Giornalisti querelati in maniera pretestuosa, insultati e minacciati,
soprattutto dalle mafie. È per questo che l’Italia scivola al 77esimo
posto nella classifica stilata da Reporter senza frontiere sulla libertà
di stampa. Il rapporto annuale dell’organizzazione non governativa
denuncia un’informazione in pericolo in gran parte del mondo, con pochi
segnali di ottimismo e tanta preoccupazione per la crescita di conflitto
d’interessi, ideologie ostili alla libera circolazione di idee e leader
politici sempre più paranoici nei confronti del quarto potere. In
questo quadro generale , l’Italia peggiora la sua posizione rispetto al
2015, quando era 73esima, e nell’Europa dove la libertà di stampa resta
comunque un valore fondamentale si colloca tra gli ultimi, davanti
soltanto a Cipro, Grecia e Bulgaria, comunque dietro a Moldova,
Nicaragua Armenia e Lesotho.
A penalizzare l’Italia sono gli
indicatori usati dal World Press Freedom Index, che misura il livello di
libertà dei giornalisti in 180 Paesi valutando pluralismo, indipendenza
dei media, ambiente in cui si opera e autocensura, provvedimenti di
legge in materia, trasparenza, infrastrutture e abusi. Così come accade
per la nostra economia, a rallentare l’informazione sono soprattutto la
corruzione e il crimine organizzato perché, sottolinea il rapporto, «il
livello di violenza contro i giornalisti (incluse violenze verbali,
intimidazioni fisiche e minacce di morte) è allarmante ». A sostanziare
le argomentazioni di Rfs ci sono i dati di “Ossigeno per
l’informazione”, l’osservatorio promosso da Federazione della stampa e
Ordine dei giornalisti sui cronisti minacciati, e l’ultimo rapporto
della Commissione parlamentare antimafia.
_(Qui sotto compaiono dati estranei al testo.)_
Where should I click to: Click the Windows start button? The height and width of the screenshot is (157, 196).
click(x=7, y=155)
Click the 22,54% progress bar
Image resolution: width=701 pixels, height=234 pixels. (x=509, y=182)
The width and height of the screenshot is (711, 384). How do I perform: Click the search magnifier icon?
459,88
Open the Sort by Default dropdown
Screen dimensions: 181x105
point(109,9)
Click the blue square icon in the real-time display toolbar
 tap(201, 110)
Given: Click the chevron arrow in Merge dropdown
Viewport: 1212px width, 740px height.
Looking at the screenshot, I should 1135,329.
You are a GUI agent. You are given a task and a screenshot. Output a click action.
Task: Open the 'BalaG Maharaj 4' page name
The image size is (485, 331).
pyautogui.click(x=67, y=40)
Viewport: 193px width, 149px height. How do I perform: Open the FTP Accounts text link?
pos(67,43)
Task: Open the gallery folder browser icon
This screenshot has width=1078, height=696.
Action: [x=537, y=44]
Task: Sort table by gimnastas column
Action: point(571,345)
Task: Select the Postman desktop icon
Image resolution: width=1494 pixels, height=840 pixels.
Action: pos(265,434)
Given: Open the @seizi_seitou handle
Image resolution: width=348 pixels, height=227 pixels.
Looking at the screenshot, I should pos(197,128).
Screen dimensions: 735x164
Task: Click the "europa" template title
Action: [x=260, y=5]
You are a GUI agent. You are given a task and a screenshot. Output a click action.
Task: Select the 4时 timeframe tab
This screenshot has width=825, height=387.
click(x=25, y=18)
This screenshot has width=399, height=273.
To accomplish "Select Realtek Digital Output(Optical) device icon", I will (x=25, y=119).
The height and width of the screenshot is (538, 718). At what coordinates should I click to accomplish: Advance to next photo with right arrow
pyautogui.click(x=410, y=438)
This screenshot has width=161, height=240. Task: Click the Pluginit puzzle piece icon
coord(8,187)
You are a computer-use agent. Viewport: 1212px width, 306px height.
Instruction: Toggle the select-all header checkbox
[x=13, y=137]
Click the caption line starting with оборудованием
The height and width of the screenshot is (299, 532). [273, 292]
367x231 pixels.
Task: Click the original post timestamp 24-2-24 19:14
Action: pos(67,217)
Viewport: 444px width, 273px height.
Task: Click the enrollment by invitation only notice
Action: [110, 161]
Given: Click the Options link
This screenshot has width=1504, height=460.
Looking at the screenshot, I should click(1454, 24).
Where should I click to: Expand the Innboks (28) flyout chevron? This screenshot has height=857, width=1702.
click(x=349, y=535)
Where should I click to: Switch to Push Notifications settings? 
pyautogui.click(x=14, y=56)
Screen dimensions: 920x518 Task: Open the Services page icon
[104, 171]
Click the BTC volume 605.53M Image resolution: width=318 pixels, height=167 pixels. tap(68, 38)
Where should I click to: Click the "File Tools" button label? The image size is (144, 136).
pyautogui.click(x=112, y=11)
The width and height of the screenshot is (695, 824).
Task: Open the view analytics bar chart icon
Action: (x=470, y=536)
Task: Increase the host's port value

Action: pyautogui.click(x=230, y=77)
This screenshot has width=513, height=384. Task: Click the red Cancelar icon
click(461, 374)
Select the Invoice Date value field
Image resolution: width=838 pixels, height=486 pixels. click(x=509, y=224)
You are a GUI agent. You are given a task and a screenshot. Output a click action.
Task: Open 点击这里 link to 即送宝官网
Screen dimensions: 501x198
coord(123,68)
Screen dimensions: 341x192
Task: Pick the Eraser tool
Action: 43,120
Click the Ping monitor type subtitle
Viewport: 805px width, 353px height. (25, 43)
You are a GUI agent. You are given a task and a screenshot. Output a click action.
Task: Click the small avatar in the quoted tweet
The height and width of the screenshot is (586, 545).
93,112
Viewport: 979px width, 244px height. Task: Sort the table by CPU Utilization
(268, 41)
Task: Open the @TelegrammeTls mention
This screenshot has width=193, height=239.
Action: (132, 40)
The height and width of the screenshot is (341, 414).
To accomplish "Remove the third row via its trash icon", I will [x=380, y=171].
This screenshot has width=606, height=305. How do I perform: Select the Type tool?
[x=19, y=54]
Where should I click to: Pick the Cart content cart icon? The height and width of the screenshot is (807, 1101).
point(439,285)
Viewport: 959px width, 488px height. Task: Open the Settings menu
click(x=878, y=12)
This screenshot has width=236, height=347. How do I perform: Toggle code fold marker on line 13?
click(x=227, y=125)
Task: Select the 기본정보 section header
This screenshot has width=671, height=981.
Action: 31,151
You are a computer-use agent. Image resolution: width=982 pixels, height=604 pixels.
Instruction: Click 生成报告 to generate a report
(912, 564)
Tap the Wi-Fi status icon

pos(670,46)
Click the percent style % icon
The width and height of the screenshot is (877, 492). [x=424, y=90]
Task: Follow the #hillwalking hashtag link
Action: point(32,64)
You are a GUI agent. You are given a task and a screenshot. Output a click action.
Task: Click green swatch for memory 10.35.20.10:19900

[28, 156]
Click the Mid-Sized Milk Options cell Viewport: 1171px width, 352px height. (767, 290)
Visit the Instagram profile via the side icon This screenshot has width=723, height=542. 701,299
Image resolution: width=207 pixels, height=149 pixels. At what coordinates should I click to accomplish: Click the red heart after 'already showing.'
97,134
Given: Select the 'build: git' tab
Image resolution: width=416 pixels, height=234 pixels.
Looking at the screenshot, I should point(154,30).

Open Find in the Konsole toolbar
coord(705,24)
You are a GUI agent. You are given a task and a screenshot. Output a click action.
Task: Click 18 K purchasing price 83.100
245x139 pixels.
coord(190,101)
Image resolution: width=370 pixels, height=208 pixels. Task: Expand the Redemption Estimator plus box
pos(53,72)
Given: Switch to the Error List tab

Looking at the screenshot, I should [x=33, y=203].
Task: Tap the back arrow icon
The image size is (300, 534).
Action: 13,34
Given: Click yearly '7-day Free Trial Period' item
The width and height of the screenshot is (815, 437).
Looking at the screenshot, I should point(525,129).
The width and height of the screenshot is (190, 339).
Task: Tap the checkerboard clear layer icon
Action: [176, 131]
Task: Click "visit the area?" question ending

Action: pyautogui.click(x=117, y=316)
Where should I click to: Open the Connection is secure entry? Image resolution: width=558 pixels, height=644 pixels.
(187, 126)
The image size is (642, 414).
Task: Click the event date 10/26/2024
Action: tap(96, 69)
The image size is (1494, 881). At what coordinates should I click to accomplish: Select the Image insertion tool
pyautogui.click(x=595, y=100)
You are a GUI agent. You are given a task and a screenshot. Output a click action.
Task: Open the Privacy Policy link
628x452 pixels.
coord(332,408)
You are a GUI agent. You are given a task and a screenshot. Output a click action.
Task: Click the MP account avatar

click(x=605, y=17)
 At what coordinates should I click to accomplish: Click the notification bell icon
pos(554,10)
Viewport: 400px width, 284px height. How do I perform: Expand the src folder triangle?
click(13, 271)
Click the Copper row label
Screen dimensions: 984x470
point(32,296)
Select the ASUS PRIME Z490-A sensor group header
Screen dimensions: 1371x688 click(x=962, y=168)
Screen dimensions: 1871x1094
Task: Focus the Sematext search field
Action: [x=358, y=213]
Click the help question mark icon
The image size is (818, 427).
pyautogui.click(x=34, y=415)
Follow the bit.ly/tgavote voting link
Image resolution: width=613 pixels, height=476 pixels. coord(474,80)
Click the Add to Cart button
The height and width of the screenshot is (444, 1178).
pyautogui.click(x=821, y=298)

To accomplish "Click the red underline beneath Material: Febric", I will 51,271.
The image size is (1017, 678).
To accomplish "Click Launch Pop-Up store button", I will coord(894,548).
Dal 2006, quando Ossigeno ha
cominciato a raccogliere i dati, il numero di minacce ai cronisti è
cresciuto in maniera costante, con 2763 casi totali, di cui 528 nel 2015
e già 90 nel 2016. Le minacce più frequenti, come indicato anche da
Rsf, sono le querele per diffamazione ritenuta poi pretestuosa, gli
insulti e abusi del diritto. Ma non mancano le minacce personali (13 nel
2015) e di morte (6 casi lo scorso anno) e le 8 aggressioni gravi. I
dati italiani indicano anche che sono i giornalisti della carta stampata
a ricevere più minacce, con 119 casi nel 2015, seguiti da chi scrive
per il web (80) e per la televisione (51). Ma la situazione potrebbe
essere anche peggiore, poiché l’Osservatorio sottolinea che dietro a
ogni intimidazione documentata in Italia almeno altre dieci restano
ignote, perché le vittime non hanno la forza di renderle pubbliche. Una
forza, è l’allarme lanciato dal rapporto di Rsf che rischia di venire
meno in tutta Europa, dove a minacciare l’indipendenza dei giornalisti
c’è spesso il conflitto di interessi, visto che i gruppi editoriali sono
spesso di proprietà di imprenditori i cui affari possono essere
danneggiati da inchieste e indagini giornalistiche.